Other components of his national agenda included planting over ten million trees to halt the growing desertification of the Sahel, doubling wheat production by redistributing land from feudal landlords to peasants, suspending rural poll taxes and domestic rents, and establishing an ambitious road and rail construction program to “tie the nation together”. On the localized level Sankara also called on every village to build a medical dispensary and had over 350 communities construct schools with their own labour. Moreover, his commitment to women’s rights led him to outlaw female genital mutilation, forced marriages and polygamy, while appointing women to high governmental positions and encouraging them to work outside the home and stay in school even if pregnant. In order to achieve this radical transformation of society, he increasingly exerted authoritarian control over the nation, eventually banning unions and a free press, which he believed could stand in the way of his plans. To counter his opposition in towns and workplaces around the country, he also tried corrupt officials, “counter-revolutionaries” and “lazy workers” in Popular Revolutionary Tribunals. Additionally, as an admirer of Fidel Castro’s Cuban Revolution, Sankara set up Cuban-style Committees for the Defense of the Revolution (CDRs). 


Legacy
 
Thomas Sankara was one of the most confident and vocal anti-imperialists of the late 20th Century. Sankara’s collective praxis, vision and legacy continue to be enormously influential in shaping anti-imperial and pan-African resistance across the world. This influence has been reinvigorated since the popular uprisings in Burkina Faso in 2014. The historical range and significance of Sankara’s internationalist solidarities against oppression, including his political advocacy and collaborations with Saharawi in Western Sahara, African Americans in Harlem, anti-Apartheid groups in South Africa, and occupied Palestine. 

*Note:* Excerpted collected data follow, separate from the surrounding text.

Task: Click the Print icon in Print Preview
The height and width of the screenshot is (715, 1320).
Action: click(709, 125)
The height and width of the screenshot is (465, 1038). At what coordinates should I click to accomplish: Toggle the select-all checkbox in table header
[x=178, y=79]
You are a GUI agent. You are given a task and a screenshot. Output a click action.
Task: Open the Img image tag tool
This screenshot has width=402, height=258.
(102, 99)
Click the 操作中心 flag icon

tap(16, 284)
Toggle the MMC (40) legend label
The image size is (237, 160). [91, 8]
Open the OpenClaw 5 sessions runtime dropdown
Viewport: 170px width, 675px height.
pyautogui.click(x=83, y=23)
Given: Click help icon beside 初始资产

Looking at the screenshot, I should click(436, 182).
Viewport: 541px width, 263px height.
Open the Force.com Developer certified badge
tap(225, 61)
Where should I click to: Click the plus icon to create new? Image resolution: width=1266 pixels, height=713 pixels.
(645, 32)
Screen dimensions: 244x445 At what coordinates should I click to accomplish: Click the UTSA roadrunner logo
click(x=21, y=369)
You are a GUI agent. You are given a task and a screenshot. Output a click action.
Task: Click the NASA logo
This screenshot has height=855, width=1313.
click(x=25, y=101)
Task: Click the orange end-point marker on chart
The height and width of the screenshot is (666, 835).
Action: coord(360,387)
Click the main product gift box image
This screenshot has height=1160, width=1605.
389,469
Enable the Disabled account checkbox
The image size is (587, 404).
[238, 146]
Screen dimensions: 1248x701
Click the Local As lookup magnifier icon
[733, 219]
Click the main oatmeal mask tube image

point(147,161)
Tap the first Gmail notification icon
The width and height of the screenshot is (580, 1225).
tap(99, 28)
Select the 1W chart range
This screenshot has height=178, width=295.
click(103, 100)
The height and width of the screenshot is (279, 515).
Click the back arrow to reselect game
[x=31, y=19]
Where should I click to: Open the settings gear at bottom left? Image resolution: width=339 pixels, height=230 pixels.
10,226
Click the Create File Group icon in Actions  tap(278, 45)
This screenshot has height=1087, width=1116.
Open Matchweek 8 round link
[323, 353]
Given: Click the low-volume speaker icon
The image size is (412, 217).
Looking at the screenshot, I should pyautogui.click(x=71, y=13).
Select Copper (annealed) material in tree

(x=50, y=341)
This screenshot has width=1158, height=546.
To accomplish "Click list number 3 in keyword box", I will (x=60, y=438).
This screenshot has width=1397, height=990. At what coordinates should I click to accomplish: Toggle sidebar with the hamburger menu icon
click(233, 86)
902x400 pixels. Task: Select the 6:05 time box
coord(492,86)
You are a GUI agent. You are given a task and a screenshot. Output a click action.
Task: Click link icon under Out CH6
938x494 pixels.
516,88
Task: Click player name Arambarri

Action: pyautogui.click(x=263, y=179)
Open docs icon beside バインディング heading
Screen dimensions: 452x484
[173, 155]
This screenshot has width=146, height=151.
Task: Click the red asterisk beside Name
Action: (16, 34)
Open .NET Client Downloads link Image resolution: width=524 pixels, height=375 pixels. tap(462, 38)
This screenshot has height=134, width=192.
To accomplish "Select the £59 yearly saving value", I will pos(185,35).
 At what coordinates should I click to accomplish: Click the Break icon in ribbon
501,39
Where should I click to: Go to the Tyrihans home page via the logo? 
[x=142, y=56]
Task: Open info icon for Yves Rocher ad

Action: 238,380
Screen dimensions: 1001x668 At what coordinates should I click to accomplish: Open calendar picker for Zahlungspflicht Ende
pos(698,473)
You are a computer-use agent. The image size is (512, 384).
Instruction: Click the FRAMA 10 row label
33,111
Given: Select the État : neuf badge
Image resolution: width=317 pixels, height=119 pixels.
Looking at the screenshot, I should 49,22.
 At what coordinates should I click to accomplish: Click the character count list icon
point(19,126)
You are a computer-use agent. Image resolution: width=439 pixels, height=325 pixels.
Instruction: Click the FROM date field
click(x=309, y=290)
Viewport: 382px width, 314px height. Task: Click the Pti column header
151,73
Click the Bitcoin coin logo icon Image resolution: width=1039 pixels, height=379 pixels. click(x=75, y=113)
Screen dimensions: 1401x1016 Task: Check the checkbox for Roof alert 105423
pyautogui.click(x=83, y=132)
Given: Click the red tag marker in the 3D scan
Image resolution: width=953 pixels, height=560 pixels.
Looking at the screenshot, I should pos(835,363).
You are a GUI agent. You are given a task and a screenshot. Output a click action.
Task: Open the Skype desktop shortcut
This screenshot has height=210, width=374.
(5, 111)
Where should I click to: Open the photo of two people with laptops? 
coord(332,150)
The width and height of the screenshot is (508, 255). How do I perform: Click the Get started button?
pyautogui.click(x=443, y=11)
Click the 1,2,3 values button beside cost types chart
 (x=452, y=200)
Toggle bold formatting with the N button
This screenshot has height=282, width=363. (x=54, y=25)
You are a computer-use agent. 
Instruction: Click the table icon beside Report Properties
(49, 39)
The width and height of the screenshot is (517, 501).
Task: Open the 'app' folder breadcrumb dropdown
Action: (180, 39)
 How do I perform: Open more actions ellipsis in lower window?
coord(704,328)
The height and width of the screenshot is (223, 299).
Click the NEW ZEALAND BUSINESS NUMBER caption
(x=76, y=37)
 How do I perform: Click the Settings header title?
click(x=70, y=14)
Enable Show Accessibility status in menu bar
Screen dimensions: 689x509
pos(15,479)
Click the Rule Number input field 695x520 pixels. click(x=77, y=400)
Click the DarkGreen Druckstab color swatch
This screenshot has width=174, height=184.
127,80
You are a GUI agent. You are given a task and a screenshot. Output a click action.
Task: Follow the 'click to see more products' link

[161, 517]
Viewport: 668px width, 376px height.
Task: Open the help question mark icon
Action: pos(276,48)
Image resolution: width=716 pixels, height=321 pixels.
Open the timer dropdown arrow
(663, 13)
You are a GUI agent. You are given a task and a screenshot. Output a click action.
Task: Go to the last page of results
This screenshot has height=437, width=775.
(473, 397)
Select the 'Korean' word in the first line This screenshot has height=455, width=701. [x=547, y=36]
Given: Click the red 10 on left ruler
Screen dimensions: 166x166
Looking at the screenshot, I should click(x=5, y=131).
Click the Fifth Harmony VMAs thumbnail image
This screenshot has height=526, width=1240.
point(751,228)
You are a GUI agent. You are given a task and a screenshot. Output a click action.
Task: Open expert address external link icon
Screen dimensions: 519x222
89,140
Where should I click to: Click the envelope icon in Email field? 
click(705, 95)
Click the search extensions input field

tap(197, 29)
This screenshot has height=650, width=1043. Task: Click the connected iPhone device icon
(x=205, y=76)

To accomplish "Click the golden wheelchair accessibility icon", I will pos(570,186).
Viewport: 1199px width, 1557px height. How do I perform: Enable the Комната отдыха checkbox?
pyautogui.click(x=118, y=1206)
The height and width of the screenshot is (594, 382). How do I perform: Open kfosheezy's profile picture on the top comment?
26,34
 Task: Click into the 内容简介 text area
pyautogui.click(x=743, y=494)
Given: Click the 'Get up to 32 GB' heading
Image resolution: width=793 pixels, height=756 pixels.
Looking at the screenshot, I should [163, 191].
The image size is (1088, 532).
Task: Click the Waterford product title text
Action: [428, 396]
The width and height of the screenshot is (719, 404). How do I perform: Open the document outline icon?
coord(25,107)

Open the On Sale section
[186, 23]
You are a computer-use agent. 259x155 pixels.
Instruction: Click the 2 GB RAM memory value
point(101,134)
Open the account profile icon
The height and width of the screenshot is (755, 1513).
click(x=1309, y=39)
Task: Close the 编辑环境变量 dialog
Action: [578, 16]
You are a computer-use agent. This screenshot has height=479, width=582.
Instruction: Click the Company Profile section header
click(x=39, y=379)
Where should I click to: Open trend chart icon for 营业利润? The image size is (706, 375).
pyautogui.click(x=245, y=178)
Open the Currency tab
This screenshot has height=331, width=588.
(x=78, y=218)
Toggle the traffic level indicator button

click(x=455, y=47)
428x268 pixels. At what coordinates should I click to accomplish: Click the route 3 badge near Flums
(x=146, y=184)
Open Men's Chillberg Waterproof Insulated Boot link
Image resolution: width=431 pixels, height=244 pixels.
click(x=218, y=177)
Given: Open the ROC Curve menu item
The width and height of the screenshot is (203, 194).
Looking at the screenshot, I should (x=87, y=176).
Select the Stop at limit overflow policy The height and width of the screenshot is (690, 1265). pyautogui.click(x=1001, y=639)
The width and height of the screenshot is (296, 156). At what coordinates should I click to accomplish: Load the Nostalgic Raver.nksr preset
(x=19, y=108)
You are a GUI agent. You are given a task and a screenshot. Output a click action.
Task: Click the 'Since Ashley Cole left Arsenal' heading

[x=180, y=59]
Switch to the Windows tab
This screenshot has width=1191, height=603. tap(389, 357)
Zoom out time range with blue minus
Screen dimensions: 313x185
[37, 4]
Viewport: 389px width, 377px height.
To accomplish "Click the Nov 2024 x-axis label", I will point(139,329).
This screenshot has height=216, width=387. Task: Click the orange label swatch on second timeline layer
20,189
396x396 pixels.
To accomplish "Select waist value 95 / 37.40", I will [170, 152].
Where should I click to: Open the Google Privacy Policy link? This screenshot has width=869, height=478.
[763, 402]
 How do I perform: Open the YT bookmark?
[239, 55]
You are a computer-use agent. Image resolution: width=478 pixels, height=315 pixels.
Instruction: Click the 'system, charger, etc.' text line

Both Sankara’s commitments to social justice, women’s rights, anti-capitalism, anti-imperialism and pan-African solidarity in an international context, and Sankara’s critiques of neo-colonialism and capitalism, his ecological-political philosophies and praxis, particularly as they relate to the nationalization of land and his oft-celebrated tree-planting and irrigation projects have shaped the continent. His revolutionary programs for African self-reliance made him an icon to many of Africa’s poor. Sankara remained popular with most of his country’s impoverished citizens. However his policies alienated and antagonised the vested interests of an array of groups, which included the small but powerful Burkinabé middle class, the tribal leaders whom he stripped of the long-held traditional right to forced labour and tribute payments, and France and its ally the Ivory Coast. He was overthrown and assassinated in a coup d’état led by Blaise Compaoré on 15 October 1987. A week before his assassination, he declared: “While revolutionaries as individuals can be murdered, you cannot kill ideas.” 


What Popular Figures Say About Him
 

“His departure is a terrible blow to the political life of Africans, because he was the only one talking about African unity, what Africans need, to progress. He was the only one talking. His loss is bad (Long silence) but my mind is cool because Sankara’s death must have a meaning for Africa. Now that Sankara has been killed, if the leader of Burkina Faso, today, is not doing well, you will see it clearly. This means that in future, bad leaders would be very careful in killing good leaders.” 

  • Fela Kuti “Sankara is even more important than giants of the last century like Steve Biko and Robert Sobukwe. Sankara used power to serve the people. We don’t know what Biko and Sobukwe would have done with power. And what Nelson Mandela and the ANC did with power was not pretty enough.” 
  • Andile Mngxitama “For the 4 short years he ruled over his people, he defied imperialism and showed Africa what could be accomplished by effectively allocating the nations mineral wealth and resources to benefits its people, shattering the imperialist lie that Africa could not survive without foreign aid. Thomas Sankara exemplified what it meant to be a selfless leader with no interest in material gain.”